Il gruppo di ricerca ha utilizzato una tecnica chiamata verifica dalla molteplicità, che si basa in parte sulla teoria della probabilità. Kepler ha osservato 150.000 stelle e ha trovato che alcune migliaia potevano avere pianeti candidati.
Per ottimizzare il processo di verifica, che chiaramente non poteva essere affrontato “manualmente” a causa dell’enorme mole di dati a disposizione e della complessità della verifica, i ricercatori hanno utilizzato un trucco: se i candidati fossero stati distribuiti a caso tra le stelle osservate da Kepler, solo una manciata avrebbe avuto più di un pianeta candidato. Ma i ricercatori si sono concentrati solo su stelle che hanno più pianeti candidati da altri team di ricerca. Attraverso un attento studio di questo campione, sono stati individuati i 715 nuovi pianeti.
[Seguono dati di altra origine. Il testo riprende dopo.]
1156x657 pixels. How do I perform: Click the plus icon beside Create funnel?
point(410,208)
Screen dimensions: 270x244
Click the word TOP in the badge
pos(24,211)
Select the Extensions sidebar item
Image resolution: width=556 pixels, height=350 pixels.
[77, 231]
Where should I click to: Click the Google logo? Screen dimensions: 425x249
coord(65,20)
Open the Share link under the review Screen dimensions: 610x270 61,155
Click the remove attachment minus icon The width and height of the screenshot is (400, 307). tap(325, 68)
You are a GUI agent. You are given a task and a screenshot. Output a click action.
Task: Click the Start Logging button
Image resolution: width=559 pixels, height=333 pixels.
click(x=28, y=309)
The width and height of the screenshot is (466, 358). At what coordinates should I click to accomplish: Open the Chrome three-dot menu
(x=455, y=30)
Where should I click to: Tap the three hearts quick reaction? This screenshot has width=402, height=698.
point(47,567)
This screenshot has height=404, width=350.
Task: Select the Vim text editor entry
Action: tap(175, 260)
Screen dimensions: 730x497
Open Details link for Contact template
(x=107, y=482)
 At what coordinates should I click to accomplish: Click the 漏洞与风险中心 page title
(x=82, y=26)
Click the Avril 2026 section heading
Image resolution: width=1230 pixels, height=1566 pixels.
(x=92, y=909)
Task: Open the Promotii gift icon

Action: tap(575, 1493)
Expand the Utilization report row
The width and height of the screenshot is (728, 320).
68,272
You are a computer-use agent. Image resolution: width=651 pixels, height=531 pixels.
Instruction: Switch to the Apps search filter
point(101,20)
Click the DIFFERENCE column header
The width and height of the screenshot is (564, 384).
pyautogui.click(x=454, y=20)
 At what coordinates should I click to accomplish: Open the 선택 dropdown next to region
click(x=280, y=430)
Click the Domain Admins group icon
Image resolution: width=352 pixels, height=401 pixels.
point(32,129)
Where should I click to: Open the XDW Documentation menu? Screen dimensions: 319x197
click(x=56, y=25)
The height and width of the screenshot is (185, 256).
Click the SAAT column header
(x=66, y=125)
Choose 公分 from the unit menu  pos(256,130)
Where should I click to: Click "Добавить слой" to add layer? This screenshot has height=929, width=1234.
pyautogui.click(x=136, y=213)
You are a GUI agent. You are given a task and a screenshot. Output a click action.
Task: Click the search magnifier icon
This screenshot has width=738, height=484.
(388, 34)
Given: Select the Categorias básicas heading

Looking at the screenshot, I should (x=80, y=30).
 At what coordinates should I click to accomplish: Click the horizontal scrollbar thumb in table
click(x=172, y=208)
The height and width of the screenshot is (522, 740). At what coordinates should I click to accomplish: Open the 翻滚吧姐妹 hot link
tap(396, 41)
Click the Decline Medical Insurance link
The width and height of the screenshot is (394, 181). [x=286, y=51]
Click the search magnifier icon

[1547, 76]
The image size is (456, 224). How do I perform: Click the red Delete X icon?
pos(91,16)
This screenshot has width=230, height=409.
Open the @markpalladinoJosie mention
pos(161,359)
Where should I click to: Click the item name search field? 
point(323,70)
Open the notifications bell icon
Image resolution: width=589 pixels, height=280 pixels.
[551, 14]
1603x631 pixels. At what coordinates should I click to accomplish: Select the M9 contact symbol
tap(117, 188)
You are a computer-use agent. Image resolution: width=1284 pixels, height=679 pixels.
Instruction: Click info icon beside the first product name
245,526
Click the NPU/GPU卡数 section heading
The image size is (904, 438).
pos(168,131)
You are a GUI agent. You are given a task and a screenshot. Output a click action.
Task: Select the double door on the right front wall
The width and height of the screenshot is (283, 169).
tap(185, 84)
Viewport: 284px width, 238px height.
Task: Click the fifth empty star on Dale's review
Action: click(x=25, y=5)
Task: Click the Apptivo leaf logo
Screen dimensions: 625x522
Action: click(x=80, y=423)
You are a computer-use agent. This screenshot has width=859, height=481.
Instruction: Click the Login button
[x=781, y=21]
Questo metodo può essere paragonato al comportamento tra leoni e leonesse. Immaginiamo nella savana i leoni – che identifichiamo con dei telescopi Kepler – e le leonesse – che nel nostro caso sono i pianeti candidati. Le leonesse sono osservate più facilmente raggruppate, mentre i leoni tendono a muoversi per conto proprio. Se osserviamo due sagome di leone, ci sono tre possibilità tutte simili in termini di probabilità (in base al comportamento dei leoni): potrebbero essere due leonesse o un leone e una leonessa. Ma se vediamo più di due grandi felini raggruppati assieme, allora è molto probabile che si tratti di un leone e del suo harem. Così, attraverso questo ragionamento, i ricercatori hanno cercato soltanto le le indicazioni di gruppi di “leoni”.
“Quattro anni fa, Kepler ha iniziato una serie di annunci all’inizio su centinaia, poi su migliaia di pianeti candidati – ma erano solo mondi candidati”, ha detto Lissauer. “Ora abbiamo sviluppato un processo per verificare più candidati pianeti che si ammassano attorno ad una stessa stella, e la tecnica ci ha permesso di svelare una vera e propria miniera d’oro di nuovi mondi.”
Questi sistemi multi-planetari sono terreno fertile per studiare i singoli pianeti e la configurazione dei sistemi planetari.
Quattro di questi nuovi pianeti sono meno di 2,5 volte le dimensioni della Terra e orbitano nella zona abitabile del loro sole, definito come l’intervallo di distanza da una stella dove la temperatura superficiale di un pianeta orbitante può essere idonea alla presenza di acqua allo stato liquido.